Author |
: Mary Ellis Gibson |
Publisher |
: Ohio University Press |
Release Date |
: 2011-05-13 |
ISBN 10 |
: 9780821443583 |
Total Pages |
: 351 pages |
Rating |
: 4.8/5 (144 users) |
Download or read book Indian Angles written by Mary Ellis Gibson and published by Ohio University Press. This book was released on 2011-05-13 with total page 351 pages. Available in PDF, EPUB and Kindle. Book excerpt: A new historical approach to Indian English literature Mary Ellis Gibson shows that poetry, not fiction, was the dominant literary genre of Indian writing in English until 1860 and that poetry written in colonial situations can tell us as much or even more about figuration, multilingual literacies, and histories of nationalism than novels can. Gibson re-creates the historical webs of affiliation and resistance that were experienced by writers in colonial India—writers of British, Indian, and mixed ethnicities.
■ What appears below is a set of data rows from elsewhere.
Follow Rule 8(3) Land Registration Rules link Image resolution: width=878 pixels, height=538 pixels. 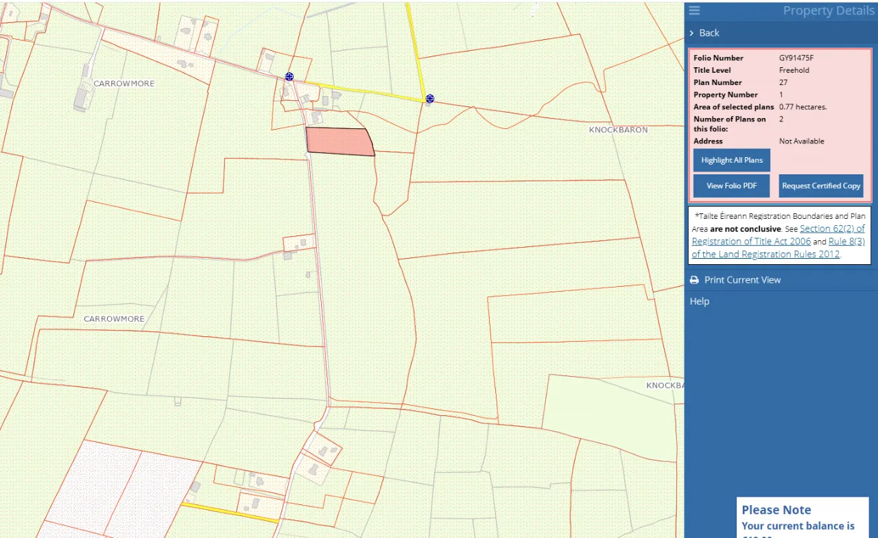coord(846,242)
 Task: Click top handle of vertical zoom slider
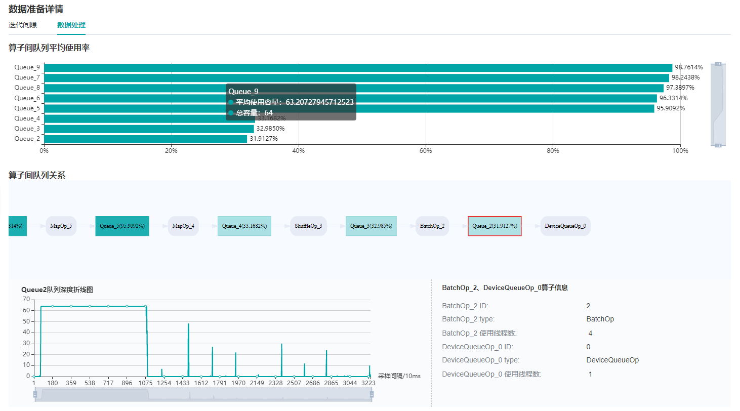pyautogui.click(x=718, y=64)
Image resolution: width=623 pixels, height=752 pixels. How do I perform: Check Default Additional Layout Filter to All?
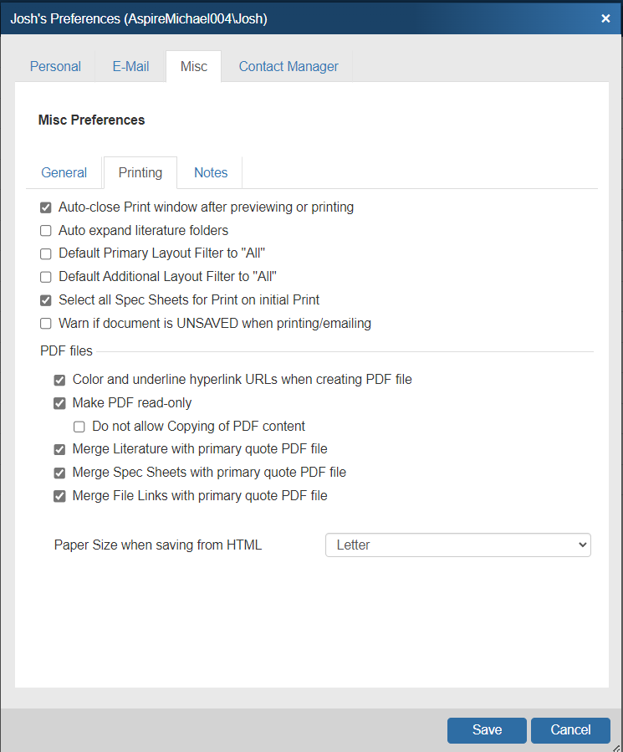click(46, 277)
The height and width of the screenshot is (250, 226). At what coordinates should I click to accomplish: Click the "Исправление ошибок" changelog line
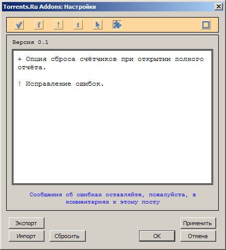pyautogui.click(x=61, y=84)
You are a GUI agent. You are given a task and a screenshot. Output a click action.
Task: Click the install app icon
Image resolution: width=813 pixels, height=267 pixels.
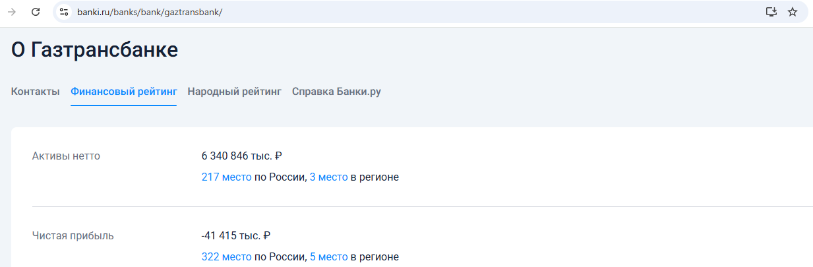pos(771,12)
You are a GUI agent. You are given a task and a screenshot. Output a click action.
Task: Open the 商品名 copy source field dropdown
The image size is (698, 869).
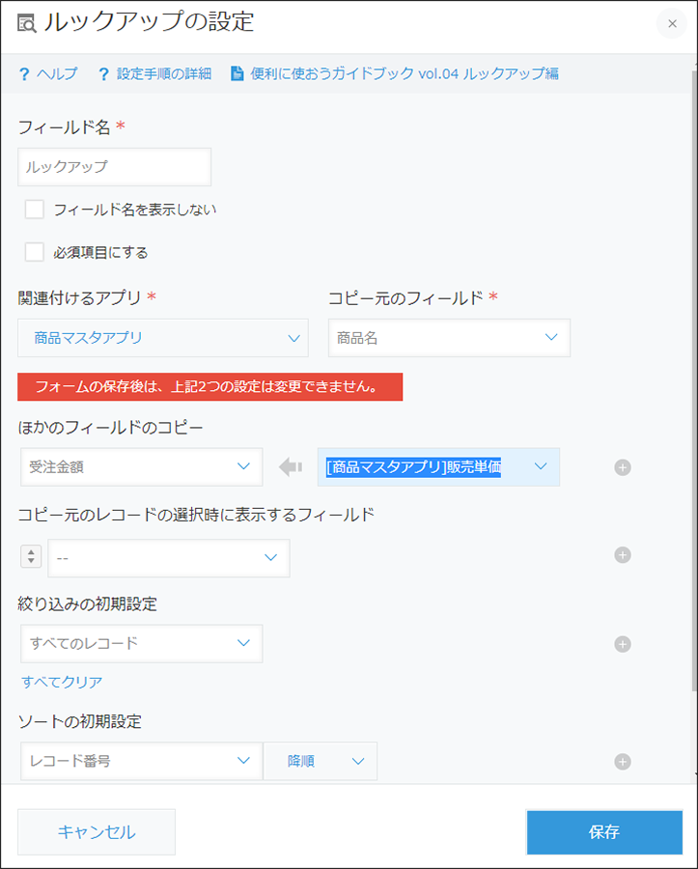(449, 338)
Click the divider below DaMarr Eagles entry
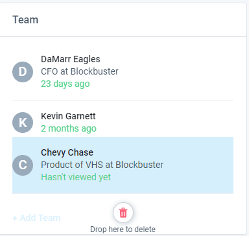Screen dimensions: 249x236 click(123, 100)
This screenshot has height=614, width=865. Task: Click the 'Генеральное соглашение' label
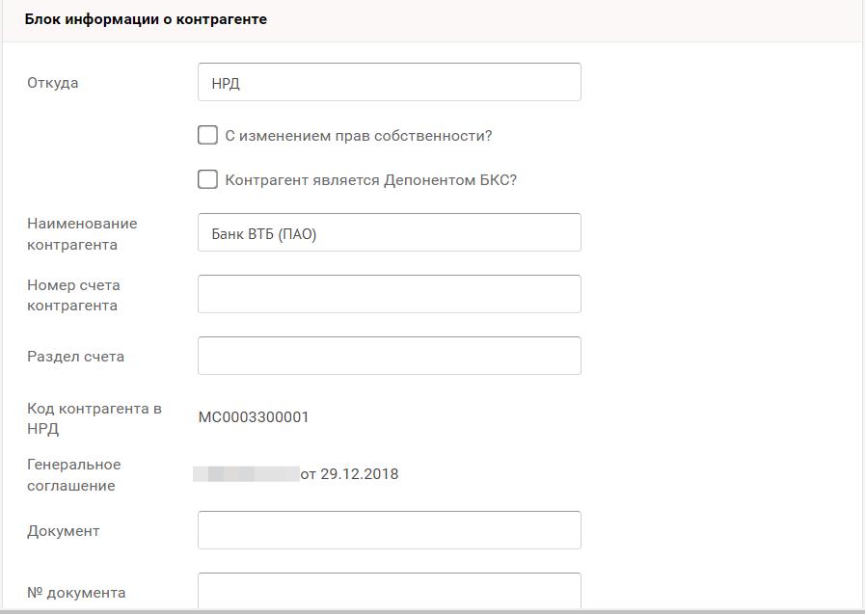tap(73, 475)
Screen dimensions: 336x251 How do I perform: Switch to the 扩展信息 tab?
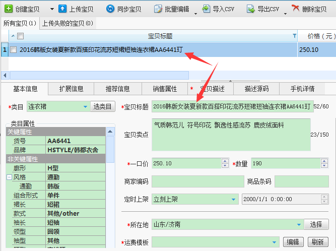[x=71, y=89]
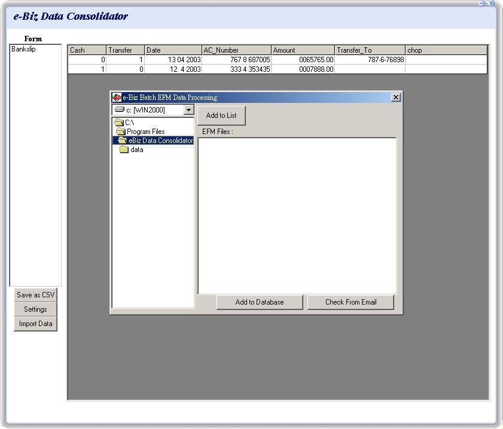Click the data folder icon

124,150
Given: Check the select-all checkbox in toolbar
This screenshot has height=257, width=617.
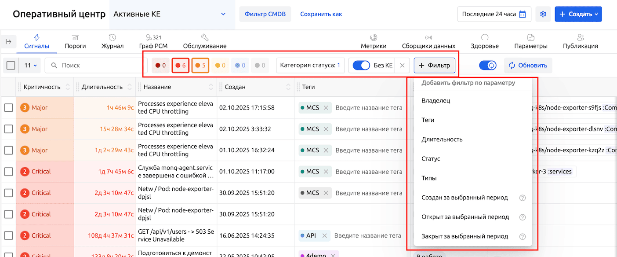Looking at the screenshot, I should (11, 66).
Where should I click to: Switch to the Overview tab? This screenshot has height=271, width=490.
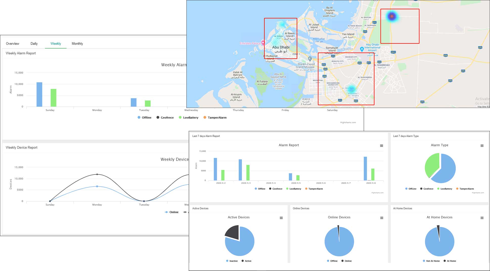point(12,43)
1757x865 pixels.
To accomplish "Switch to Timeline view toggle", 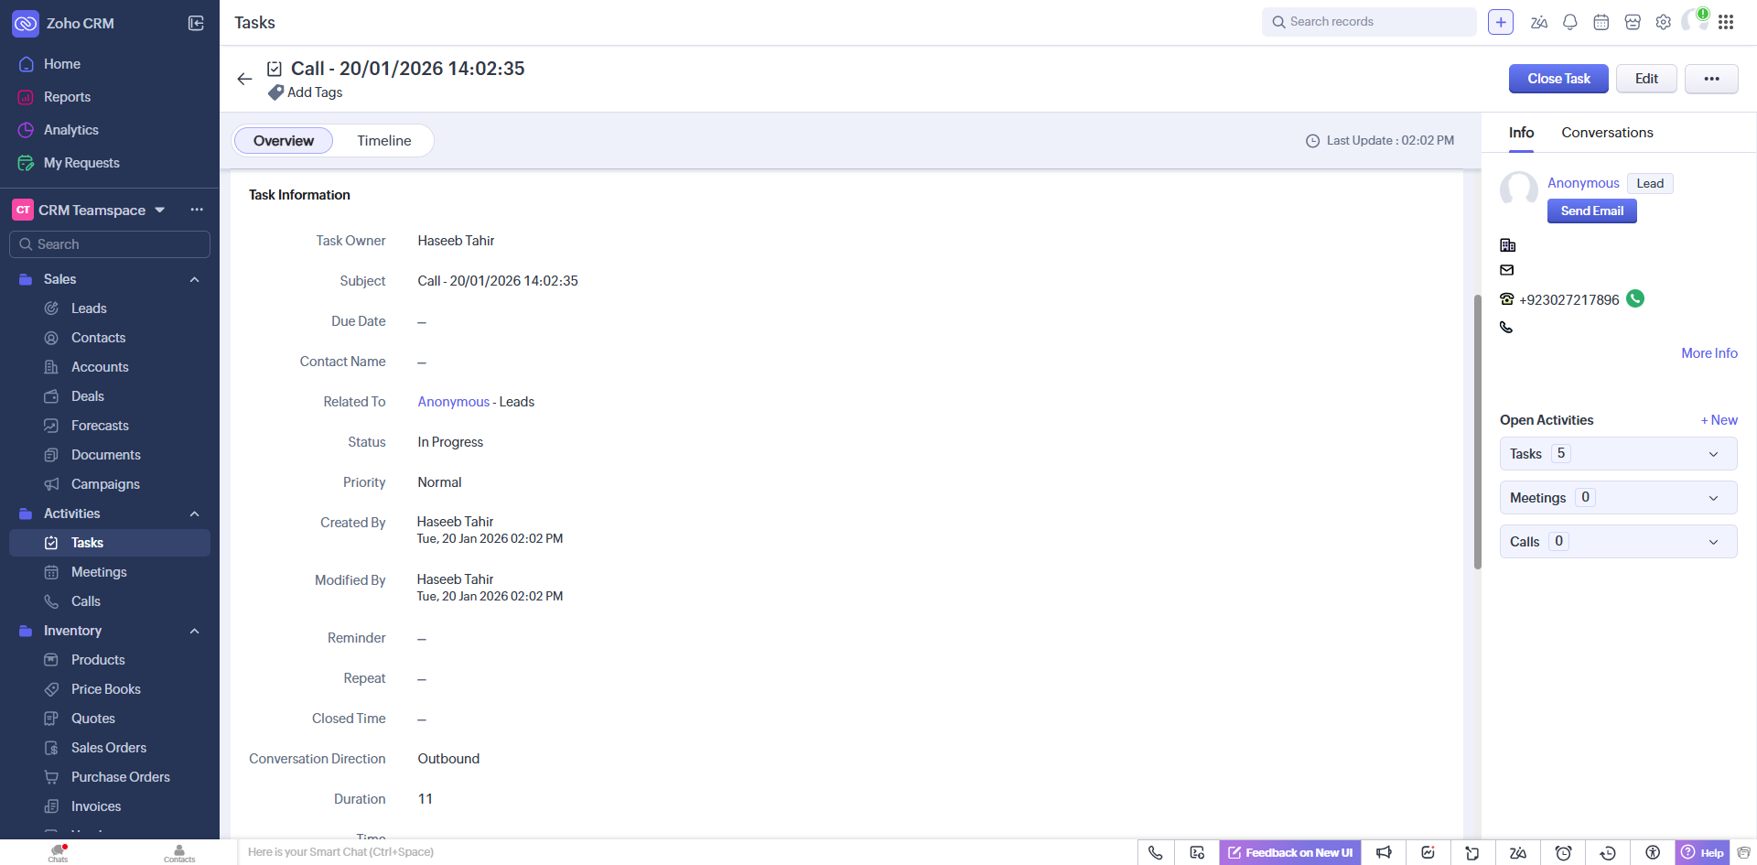I will point(383,141).
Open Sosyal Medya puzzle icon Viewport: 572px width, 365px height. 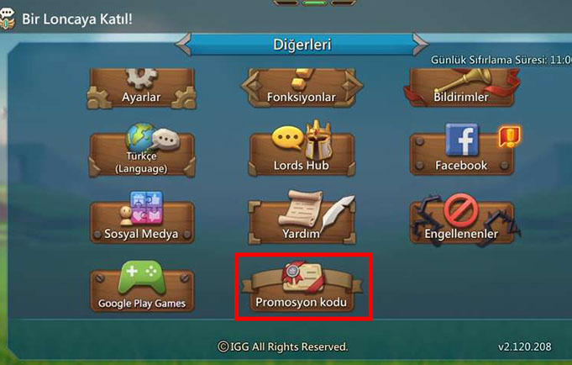142,218
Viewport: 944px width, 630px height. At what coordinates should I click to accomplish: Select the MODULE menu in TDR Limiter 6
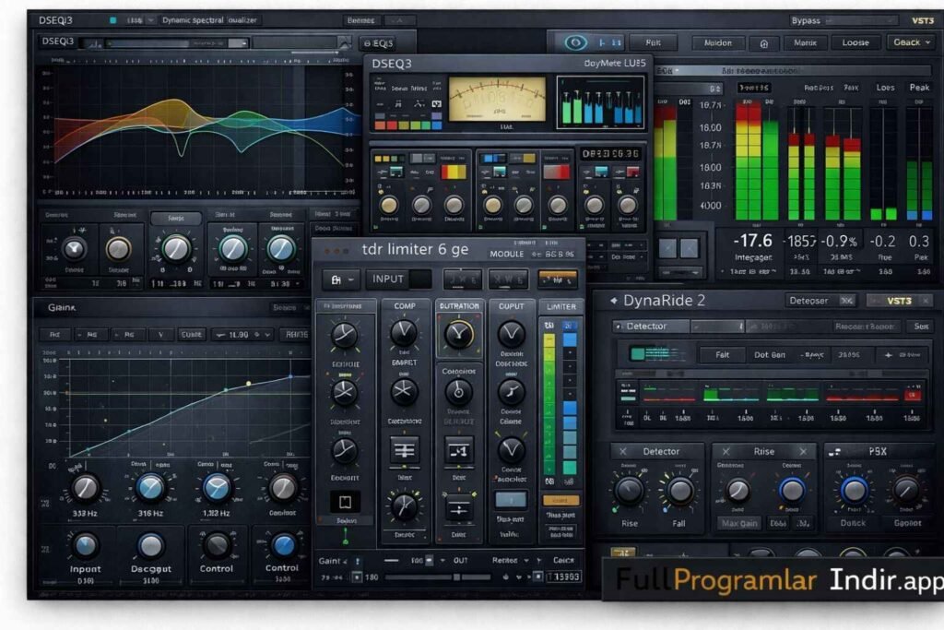(x=507, y=254)
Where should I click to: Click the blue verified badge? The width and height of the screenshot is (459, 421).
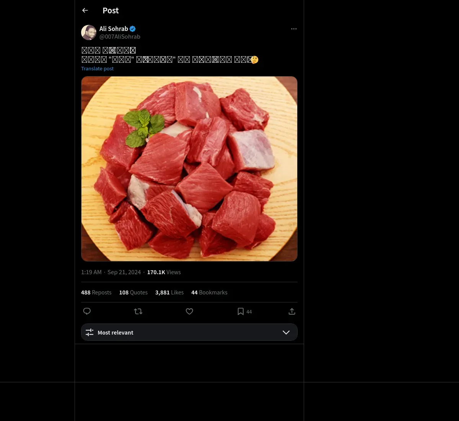[x=133, y=29]
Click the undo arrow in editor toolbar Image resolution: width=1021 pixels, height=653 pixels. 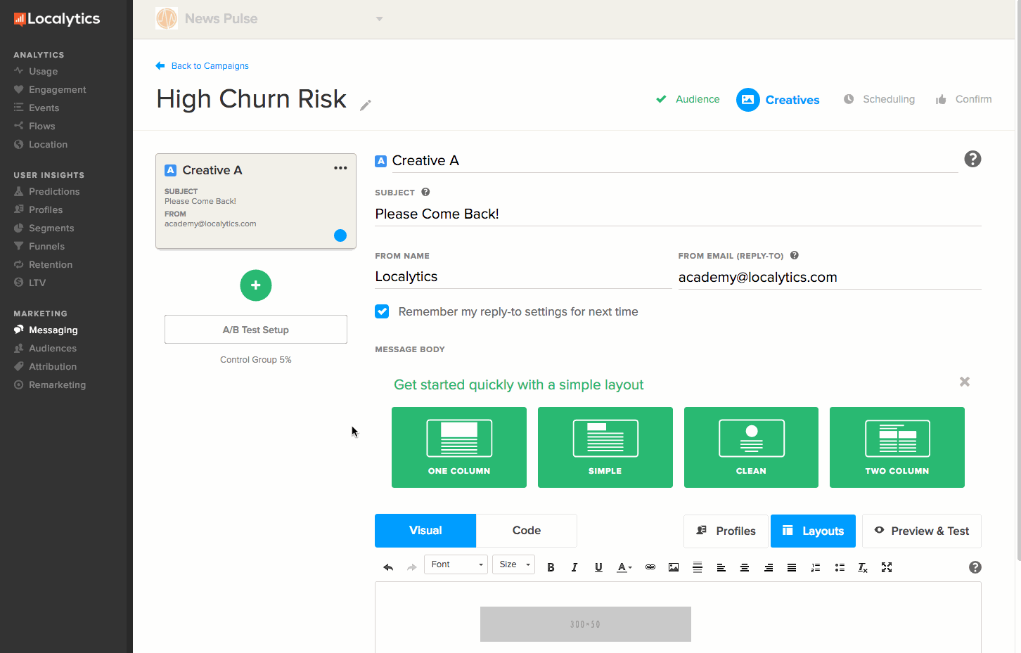[388, 567]
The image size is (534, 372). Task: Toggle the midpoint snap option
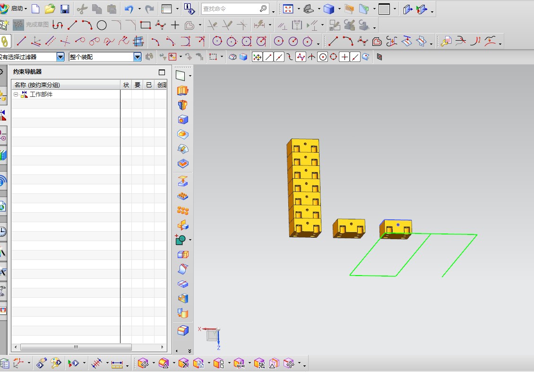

Advancing new theoretical and historical paradigms for reading colonial literatures, Indian Angles makes accessible many writers heretofore neglected or virtually unknown. Gibson recovers texts by British women, by nonelite British men, and by persons who would, in the nineteenth century, have been called Eurasian. Her work traces the mutually constitutive history of English-language poets from Sir William Jones to Toru Dutt and Rabindranath Tagore. Drawing on contemporary postcolonial theory, her work also provides new ways of thinking about British internal colonialism as its results were exported to South Asia. In lucid and accessible prose, Gibson presents a new theoretical approach to colonial and postcolonial literatures.